A stand-up view of marriage, motherhood & life

Worms in my refrigerator and a husband in the dog house…

Apple, anyone?

It’s 7am. I’m groggy. I have one focus: Must make Nate’s lunch.  I open the fridge, pull out the produce drawer and grab the bag of apples. I set the bag on the counter and reach in to…..AAAAAHHHHHH!!!!!! What the…?

“MARK!!!!!!”

“What happened? What’s the matter? Where’s the intruder?”

“In the fridge.”

“What?”

“Look in the fridge, Mark.”

“Oh, man! I guess the worms got out of their container.”

“Thanks, Master-Of-The-Obvious.”

“Geez, (he’s from Wisconsin)I’m so sorry, Honey. Those are the worms for the…”

“Stop! I don’t want to know. I just want them out of the produce drawer. Then I want the entire fridge immersed in bleach for 27 hours.”

Listing of locating words and elements:
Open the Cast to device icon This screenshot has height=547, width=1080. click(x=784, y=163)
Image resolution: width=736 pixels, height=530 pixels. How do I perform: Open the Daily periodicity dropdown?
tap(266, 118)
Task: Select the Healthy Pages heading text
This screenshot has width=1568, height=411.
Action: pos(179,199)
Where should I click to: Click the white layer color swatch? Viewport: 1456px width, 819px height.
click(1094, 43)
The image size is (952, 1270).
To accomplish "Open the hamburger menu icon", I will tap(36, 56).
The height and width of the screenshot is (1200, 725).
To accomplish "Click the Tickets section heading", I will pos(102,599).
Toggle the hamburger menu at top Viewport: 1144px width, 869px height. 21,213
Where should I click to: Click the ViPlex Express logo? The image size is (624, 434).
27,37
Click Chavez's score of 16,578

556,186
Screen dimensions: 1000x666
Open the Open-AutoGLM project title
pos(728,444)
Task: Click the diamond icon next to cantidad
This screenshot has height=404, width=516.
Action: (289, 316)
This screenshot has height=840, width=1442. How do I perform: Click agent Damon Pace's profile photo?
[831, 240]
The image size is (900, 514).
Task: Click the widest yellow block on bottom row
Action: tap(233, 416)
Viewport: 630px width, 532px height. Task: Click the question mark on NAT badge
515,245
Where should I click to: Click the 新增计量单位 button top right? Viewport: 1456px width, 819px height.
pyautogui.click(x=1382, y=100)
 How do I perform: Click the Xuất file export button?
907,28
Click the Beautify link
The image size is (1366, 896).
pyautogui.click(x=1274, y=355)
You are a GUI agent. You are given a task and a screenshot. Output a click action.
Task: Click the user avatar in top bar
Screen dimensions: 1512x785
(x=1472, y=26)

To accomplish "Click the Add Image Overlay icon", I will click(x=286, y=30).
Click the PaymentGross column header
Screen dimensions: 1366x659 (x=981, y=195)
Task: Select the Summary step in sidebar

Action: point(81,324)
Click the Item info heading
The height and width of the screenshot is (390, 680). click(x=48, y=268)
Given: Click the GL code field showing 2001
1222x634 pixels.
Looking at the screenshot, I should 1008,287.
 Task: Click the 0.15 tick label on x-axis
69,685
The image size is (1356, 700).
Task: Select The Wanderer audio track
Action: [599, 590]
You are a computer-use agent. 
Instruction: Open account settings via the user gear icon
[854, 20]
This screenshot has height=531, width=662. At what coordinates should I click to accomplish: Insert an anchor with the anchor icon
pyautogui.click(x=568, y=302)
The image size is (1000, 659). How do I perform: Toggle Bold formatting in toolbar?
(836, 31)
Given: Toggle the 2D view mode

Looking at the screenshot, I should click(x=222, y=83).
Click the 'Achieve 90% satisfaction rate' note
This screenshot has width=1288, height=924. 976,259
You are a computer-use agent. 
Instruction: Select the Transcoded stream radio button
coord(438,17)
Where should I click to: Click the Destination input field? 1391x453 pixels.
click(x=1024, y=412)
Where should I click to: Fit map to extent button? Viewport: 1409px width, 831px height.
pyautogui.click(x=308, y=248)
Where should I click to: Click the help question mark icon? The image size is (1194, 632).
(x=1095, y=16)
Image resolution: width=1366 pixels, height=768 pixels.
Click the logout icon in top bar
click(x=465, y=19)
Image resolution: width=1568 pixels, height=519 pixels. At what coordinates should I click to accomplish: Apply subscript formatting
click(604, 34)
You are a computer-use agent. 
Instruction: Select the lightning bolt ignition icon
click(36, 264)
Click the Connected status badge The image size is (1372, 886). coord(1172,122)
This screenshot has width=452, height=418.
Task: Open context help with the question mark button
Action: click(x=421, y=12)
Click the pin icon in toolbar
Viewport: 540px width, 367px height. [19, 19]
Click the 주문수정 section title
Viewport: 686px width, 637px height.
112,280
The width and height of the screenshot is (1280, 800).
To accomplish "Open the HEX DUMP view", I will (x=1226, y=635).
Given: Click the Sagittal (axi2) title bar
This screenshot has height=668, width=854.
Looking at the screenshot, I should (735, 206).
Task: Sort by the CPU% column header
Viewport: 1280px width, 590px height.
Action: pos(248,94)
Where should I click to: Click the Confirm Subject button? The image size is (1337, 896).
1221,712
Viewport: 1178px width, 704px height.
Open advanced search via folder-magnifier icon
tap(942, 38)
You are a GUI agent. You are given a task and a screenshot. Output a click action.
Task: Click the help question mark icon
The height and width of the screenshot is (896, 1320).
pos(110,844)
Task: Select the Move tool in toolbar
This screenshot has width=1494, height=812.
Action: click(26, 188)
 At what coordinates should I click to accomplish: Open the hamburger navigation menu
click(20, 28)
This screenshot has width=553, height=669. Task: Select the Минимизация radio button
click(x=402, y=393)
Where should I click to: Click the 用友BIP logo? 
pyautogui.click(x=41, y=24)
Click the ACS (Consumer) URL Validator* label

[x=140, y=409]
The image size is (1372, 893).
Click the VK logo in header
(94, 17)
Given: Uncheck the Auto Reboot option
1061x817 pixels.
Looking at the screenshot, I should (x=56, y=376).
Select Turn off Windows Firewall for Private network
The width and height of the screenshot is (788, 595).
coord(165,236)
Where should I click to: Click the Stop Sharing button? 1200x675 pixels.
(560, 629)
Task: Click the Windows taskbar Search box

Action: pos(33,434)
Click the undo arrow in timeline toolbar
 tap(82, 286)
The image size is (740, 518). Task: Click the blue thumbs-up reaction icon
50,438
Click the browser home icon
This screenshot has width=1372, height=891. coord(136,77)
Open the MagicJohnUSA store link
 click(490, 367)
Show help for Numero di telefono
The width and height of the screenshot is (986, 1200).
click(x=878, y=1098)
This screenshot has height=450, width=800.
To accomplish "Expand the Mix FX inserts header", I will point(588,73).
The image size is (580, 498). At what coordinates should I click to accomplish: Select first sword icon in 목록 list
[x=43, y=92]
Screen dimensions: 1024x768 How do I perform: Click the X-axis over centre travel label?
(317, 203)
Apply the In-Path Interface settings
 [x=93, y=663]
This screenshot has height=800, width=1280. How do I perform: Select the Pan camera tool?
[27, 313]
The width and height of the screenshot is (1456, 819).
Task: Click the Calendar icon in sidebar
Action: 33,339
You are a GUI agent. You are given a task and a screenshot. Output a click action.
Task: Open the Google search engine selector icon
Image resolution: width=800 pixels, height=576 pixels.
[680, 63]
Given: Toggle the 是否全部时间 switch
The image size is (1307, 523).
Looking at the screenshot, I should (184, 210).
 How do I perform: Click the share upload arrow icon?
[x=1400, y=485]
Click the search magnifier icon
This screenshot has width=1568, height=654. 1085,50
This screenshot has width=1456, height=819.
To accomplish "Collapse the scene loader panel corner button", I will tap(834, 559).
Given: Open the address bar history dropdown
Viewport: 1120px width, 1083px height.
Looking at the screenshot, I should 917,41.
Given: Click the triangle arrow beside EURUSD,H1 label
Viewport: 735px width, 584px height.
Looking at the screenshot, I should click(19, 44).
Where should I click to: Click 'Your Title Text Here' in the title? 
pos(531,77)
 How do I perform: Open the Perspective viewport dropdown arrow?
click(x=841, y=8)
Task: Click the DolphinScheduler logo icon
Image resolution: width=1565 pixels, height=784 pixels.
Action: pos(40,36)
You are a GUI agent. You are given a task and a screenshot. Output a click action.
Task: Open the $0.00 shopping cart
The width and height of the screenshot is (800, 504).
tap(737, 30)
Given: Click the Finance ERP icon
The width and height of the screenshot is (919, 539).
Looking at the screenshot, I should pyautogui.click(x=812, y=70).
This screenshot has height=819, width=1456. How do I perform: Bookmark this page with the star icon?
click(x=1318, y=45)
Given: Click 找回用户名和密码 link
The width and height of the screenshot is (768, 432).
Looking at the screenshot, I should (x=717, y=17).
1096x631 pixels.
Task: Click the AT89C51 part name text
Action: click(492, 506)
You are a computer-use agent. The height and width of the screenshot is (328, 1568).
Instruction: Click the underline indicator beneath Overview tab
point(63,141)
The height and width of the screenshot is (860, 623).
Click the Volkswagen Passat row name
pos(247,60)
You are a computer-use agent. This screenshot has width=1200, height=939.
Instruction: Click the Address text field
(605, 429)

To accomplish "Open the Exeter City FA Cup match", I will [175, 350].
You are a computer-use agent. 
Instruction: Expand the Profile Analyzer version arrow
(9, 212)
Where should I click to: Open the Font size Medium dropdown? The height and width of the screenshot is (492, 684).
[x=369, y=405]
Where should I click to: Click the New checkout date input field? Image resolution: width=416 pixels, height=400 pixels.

• _Goals_:
1. Which lines of the listing contain the string "hamburger"? Find each one and copy it out.
2. What comes next in the story about worms in the refrigerator? Continue it from its last line.
The text and the listing are unrelated to each other.

• _Answers to the exercise_:
1.
To accomplish "Open the hamburger menu icon", I will tap(36, 56).
Toggle the hamburger menu at top Viewport: 1144px width, 869px height. 21,213
 At what coordinates should I click to accomplish: Open the hamburger navigation menu

2.
“Mommy…I’ll get them out for you. Don’t worry. I’ll rescue you…even though they won’t hurt you because they’re just worms.”

My 5 year old Knight in shining armor captures the evil, killer worms.
My Knight in shining armor saves me from the evil, killer worms.

I could tell Mark felt really bad.

“I’m REALLY, REALLY sorry, Honey. What can I do to make it up to you?”

“Hmmmm….”

Stay tuned for photos of the massive garage clean up!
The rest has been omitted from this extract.